I was testing the uniform convergence of the series $\sum\limits_{n = 1}^{\infty} \dfrac{2^n x^{2^n - 1}}{1 + x^{2^n}}$ on $\left| x \right| \leq \dfrac{1}{2}$.
I wanted to invoke the Wiestrauss M test. For that, I tried
$$\left| \dfrac{2^n x^{2^n - 1}}{1 + x^{2^n}} \right| < \dfrac{2^n \left| x^{2^n - 1} \right|}{\left| x^{2^n} \right|} = \dfrac{2^n}{\left| x \right|}$$
But, I am stuck here since I cannot get the required inequality in terms of $\left| f_n \left( x \right) \right| \leq M_n$ and $\sum\limits_{n = 1}^{\infty} M_n$ is convergent so that the series $\sum\limits_{n = 1}^{\infty} f_n \left( x \right)$ is uniformly convergent.
If $f_n(x)=\dfrac{2^nx^{2^n-1}}{1+x^{2^n}}$, then $f_n$ is an odd function and it is strictly increasing.
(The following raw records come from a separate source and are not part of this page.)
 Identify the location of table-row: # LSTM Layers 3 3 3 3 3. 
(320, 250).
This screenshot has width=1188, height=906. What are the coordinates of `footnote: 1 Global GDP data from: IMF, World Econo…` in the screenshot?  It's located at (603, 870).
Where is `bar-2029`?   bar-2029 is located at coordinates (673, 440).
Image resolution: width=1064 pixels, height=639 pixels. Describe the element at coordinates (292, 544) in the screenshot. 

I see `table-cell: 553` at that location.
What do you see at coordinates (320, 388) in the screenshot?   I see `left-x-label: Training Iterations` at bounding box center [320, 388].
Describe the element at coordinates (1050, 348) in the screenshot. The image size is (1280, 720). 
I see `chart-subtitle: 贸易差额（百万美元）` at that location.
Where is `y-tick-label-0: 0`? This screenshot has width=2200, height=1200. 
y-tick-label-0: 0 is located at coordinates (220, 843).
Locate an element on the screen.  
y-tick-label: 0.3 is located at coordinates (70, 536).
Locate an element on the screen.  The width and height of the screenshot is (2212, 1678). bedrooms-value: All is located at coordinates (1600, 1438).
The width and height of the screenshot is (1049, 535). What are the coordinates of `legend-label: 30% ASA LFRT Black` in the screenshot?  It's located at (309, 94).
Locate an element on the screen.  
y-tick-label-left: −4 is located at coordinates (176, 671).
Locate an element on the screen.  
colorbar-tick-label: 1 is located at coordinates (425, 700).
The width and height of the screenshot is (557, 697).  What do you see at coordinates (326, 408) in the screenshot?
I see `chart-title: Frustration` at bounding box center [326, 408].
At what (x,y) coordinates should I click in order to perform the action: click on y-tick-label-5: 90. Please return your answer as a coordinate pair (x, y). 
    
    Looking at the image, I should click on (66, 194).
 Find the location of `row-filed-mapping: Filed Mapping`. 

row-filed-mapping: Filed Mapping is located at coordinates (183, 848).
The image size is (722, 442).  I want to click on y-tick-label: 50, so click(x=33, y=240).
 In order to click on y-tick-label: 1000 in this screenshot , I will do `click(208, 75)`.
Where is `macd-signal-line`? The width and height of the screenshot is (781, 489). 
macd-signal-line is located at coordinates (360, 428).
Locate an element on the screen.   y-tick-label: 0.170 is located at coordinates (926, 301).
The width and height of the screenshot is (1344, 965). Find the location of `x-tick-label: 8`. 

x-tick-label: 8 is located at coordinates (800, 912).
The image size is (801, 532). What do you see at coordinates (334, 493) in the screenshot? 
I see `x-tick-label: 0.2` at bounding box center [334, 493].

So, the maximum of $\lvert f_n\rvert$ is attained at $\dfrac12$, and that maximum is $\dfrac{2^{n-2^n+1}}{1+2^{-2^n}}$. It is not hard to see that the series $\displaystyle\sum_{n=1}^\infty\frac{2^{n-2^n+1}}{1+2^{-2^n}}$ converges, and therefore your series converges uniformly, by the Weierstrass $M$-test.